§ **PASSAGE PROVIDED**:
..........
How can I vectorize this PyTorch snippet? - python

My pytorch code is running too slow due to it not being vectorized and I am unsure how to go about vectorizing it as I am relatively new to PyTorch. Can someone help me do this or point me in the right direction?
level_stride = 8
loc = torch.zeros(H * W, 2)
for i in range(H):
for j in range(W):
loc[i * H + j][0] = level_stride * (j + 0.5)
loc[i * H + j][1] = level_stride * (i + 0.5)

First of all, you defined the tensor to be of size (H*W, 2). This is of course entirely optional, but it might be more expressive to preserve the dimensionality explicitly, by having H and W be separate dimension in the tensor. That makes some operations later on easier as well.
The values you compute to fill the tensor with originate from ranges. We can use the torch.arange function to get the same ranges, already in form of a tensor, ready to be put into your loc tensor. If that is done, you could see it as, completely leaving out the for loops, and just treating j and i as different tensors.
If you're not familiar with tensors, this might seem confusing, but operations between single number values and tensors work just as well, so not much of the rest of the code has to be changed.
I'll give you a expression of how your code could look like with these changes applied:
level_stride = 8
loc = torch.zeros(H, W, 2)
j = torch.arange(W).expand((H, W))
loc[:, :, 0] = level_stride * (j + 0.5)
i = torch.arange(H).expand((W, H)).T
loc[:,:,1] = level_stride * (i + 0.5)
..........
§ **SUPPLIED INFORMATION**:
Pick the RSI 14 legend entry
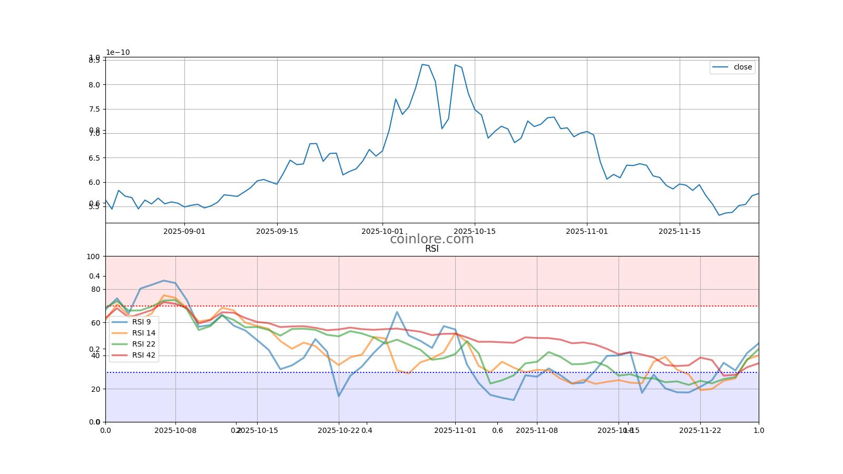(x=143, y=333)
..........
§ **WHAT IS ASKED**:
A. In the post on vectorizing a PyTorch snippet, list every variable name that the rewritten, vectorized code assigns with a plain "=" (not counting slice assignments).
B. Continue the post on vectorizing a PyTorch snippet, starting right after its final line of code.

§ **ANSWERS TO THE PROBLEMS**:
A. level_stride, loc, j, i

B.
The most notable changes are the assignments to j and i, and the usage of slicing to fill the data into loc.
For completeness, let's go over the expressions that are assigned to i and j.
j starts as a torch.arange(W) which is just like a regular range, just in form of a tensor. Then .expand is applied, which you could see as the tensor being repeated. For example, if H had been 5 and W 2, then a range of 2 would have been created, and expanded to a size of (5, 2). The size of this tensor thereby matches the first two sizes in the loc tensor.
i starts just the same, only that W and H swap positions. This is due to i originating from a range based on H rather then W. Notable here is that .T is applied at the end of that expression. The reason for this is that the i tensor still has to match the first two dimensions of loc. .T transposes the tensor for this reason.
If you have a subject specific reason to have the loc tensor in the (H*W, 2) shape, but are otherwise happy with this solution, you could reshape the tensor in the end with loc.reshape(H*W,2).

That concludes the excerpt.